INSTRUCTIONS TO FOLLOW:
Rewrite the data from the line that contains "561x332 pixels. Task: Select" through the line that contains "point(84,246)", inclusive, changing "coordinates" to "position" and leaving everything else as it is. Return only those lines.

EXTRACTED INFORMATION:

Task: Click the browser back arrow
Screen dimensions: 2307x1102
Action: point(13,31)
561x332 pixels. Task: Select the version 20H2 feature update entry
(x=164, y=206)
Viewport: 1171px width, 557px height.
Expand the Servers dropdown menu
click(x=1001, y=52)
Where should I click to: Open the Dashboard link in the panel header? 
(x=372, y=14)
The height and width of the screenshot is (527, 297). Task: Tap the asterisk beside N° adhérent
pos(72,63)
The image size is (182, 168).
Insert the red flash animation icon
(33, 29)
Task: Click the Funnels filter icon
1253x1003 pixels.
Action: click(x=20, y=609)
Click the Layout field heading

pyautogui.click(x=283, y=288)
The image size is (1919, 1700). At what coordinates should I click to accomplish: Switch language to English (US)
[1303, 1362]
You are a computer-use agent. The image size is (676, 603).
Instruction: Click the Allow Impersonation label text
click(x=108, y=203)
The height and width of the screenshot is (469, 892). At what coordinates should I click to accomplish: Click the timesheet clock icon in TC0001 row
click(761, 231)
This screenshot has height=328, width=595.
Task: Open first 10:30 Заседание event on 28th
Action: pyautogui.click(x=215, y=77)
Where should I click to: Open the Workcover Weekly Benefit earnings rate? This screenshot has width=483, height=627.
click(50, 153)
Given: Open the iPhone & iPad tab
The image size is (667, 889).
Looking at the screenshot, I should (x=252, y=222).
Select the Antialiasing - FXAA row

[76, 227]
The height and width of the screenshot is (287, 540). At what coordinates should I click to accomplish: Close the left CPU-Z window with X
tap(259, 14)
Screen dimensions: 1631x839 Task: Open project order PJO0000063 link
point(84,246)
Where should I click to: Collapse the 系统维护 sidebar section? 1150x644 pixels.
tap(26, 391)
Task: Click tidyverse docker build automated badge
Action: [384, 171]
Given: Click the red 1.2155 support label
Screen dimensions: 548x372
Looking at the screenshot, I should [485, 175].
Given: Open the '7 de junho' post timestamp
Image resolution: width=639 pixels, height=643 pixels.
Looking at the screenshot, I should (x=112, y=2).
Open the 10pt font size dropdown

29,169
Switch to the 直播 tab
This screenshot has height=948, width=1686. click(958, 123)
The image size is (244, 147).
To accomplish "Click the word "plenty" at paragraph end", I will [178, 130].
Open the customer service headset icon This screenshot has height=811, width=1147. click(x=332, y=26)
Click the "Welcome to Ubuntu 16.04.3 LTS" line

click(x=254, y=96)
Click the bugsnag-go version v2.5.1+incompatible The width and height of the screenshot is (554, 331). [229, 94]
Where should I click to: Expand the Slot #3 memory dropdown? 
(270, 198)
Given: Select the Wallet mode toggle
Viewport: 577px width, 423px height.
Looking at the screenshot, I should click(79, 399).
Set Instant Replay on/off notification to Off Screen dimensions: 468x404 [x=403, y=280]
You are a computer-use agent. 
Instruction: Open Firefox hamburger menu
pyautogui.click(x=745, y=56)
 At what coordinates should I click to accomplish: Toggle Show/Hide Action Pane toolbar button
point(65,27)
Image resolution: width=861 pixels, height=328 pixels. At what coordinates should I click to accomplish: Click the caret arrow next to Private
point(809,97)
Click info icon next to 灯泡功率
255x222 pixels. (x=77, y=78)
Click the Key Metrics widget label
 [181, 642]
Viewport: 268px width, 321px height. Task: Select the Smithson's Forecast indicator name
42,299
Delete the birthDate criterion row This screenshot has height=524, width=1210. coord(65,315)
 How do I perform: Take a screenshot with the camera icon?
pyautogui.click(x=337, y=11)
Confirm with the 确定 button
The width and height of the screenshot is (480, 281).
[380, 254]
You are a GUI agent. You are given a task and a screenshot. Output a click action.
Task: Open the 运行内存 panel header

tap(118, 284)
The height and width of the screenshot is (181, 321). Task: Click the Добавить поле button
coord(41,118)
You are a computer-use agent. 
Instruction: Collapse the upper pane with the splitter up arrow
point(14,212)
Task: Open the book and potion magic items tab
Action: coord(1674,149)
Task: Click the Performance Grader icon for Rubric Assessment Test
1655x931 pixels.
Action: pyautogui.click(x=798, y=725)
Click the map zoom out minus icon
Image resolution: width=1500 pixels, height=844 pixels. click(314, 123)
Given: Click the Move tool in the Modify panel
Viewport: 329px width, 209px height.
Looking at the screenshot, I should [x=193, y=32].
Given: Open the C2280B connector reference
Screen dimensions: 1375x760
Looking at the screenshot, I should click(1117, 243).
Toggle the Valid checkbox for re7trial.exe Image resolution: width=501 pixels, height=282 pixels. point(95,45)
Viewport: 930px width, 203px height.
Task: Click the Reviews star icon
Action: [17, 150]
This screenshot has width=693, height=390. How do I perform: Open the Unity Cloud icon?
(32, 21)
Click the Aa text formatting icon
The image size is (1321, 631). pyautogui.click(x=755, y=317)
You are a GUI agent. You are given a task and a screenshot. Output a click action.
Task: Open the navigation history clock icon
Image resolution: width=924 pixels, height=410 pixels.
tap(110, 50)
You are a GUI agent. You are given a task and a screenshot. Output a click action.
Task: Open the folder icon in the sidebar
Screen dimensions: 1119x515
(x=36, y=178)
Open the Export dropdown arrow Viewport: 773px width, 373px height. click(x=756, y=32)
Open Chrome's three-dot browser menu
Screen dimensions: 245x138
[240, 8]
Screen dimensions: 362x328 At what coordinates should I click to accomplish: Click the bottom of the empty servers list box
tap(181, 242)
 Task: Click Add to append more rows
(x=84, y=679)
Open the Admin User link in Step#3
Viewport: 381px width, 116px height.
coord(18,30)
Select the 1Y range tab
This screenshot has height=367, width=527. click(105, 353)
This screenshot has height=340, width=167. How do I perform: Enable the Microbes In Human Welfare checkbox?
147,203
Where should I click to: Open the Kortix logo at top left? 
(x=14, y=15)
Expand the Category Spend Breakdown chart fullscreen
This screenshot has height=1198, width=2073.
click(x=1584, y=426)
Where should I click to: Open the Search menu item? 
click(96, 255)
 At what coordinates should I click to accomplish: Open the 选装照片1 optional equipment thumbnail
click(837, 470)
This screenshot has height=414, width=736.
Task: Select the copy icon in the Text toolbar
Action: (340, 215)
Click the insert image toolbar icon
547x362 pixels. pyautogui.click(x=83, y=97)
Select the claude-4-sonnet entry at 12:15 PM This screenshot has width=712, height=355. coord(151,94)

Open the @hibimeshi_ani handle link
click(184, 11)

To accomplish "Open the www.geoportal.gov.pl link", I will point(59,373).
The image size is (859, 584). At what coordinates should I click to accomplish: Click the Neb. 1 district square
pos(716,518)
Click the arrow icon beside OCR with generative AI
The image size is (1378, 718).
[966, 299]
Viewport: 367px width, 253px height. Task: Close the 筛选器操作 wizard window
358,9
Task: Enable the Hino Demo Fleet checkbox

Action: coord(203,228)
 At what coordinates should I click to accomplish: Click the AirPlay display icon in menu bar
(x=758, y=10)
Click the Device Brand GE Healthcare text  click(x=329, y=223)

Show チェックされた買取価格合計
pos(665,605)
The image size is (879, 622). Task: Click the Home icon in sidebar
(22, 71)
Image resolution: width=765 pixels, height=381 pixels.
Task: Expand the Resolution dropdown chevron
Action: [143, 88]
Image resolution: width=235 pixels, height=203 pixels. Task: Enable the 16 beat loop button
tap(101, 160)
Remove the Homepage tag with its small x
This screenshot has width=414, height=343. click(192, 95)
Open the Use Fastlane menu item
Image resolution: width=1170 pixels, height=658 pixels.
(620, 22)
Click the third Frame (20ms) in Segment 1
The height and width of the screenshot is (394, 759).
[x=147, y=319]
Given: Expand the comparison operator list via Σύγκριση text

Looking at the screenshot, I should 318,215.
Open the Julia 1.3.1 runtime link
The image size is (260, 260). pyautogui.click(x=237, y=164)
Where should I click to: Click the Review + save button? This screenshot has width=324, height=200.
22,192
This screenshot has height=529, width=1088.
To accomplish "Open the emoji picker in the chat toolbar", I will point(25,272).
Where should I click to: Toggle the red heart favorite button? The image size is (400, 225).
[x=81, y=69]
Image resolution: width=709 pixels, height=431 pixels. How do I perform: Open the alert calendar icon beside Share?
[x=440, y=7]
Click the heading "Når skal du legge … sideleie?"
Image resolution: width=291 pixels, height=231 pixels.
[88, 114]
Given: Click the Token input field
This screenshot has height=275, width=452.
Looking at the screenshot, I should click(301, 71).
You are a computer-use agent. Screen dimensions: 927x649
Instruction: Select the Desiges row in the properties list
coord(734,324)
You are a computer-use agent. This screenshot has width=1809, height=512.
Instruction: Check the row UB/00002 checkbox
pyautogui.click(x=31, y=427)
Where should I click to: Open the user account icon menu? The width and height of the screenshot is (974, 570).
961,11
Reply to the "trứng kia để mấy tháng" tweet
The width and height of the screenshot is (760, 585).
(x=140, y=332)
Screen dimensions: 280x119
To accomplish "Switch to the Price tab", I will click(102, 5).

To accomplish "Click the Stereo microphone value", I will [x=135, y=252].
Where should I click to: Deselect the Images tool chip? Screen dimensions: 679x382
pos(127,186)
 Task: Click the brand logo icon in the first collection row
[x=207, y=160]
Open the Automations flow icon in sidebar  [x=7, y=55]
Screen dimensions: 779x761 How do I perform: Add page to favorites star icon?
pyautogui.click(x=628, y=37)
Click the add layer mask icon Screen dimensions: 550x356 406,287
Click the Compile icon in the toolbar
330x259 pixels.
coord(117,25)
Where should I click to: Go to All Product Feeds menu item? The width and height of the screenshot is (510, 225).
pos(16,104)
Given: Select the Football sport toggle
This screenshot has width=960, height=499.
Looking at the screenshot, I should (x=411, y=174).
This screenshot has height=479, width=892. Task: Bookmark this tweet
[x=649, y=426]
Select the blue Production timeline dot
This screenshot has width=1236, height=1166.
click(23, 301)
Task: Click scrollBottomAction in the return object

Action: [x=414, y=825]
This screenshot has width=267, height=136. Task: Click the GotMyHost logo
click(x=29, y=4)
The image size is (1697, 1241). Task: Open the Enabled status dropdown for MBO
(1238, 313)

RESULT:
561x332 pixels. Task: Select the version 20H2 feature update entry
(x=164, y=206)
Viewport: 1171px width, 557px height.
Expand the Servers dropdown menu
click(x=1001, y=52)
Where should I click to: Open the Dashboard link in the panel header? 
(x=372, y=14)
The height and width of the screenshot is (527, 297). Task: Tap the asterisk beside N° adhérent
pos(72,63)
The image size is (182, 168).
Insert the red flash animation icon
(33, 29)
Task: Click the Funnels filter icon
1253x1003 pixels.
Action: click(x=20, y=609)
Click the Layout field heading

pyautogui.click(x=283, y=288)
The image size is (1919, 1700). At what position should I click to accomplish: Switch language to English (US)
[1303, 1362]
You are a computer-use agent. The image size is (676, 603).
Instruction: Click the Allow Impersonation label text
click(x=108, y=203)
The height and width of the screenshot is (469, 892). At what position should I click to accomplish: Click the timesheet clock icon in TC0001 row
click(761, 231)
This screenshot has height=328, width=595.
Task: Open first 10:30 Заседание event on 28th
Action: pyautogui.click(x=215, y=77)
Where should I click to: Open the Workcover Weekly Benefit earnings rate? This screenshot has width=483, height=627.
click(50, 153)
Given: Open the iPhone & iPad tab
The image size is (667, 889).
Looking at the screenshot, I should (x=252, y=222).
Select the Antialiasing - FXAA row

[76, 227]
The height and width of the screenshot is (287, 540). At what position should I click to accomplish: Close the left CPU-Z window with X
tap(259, 14)
Screen dimensions: 1631x839 Task: Open project order PJO0000063 link
point(84,246)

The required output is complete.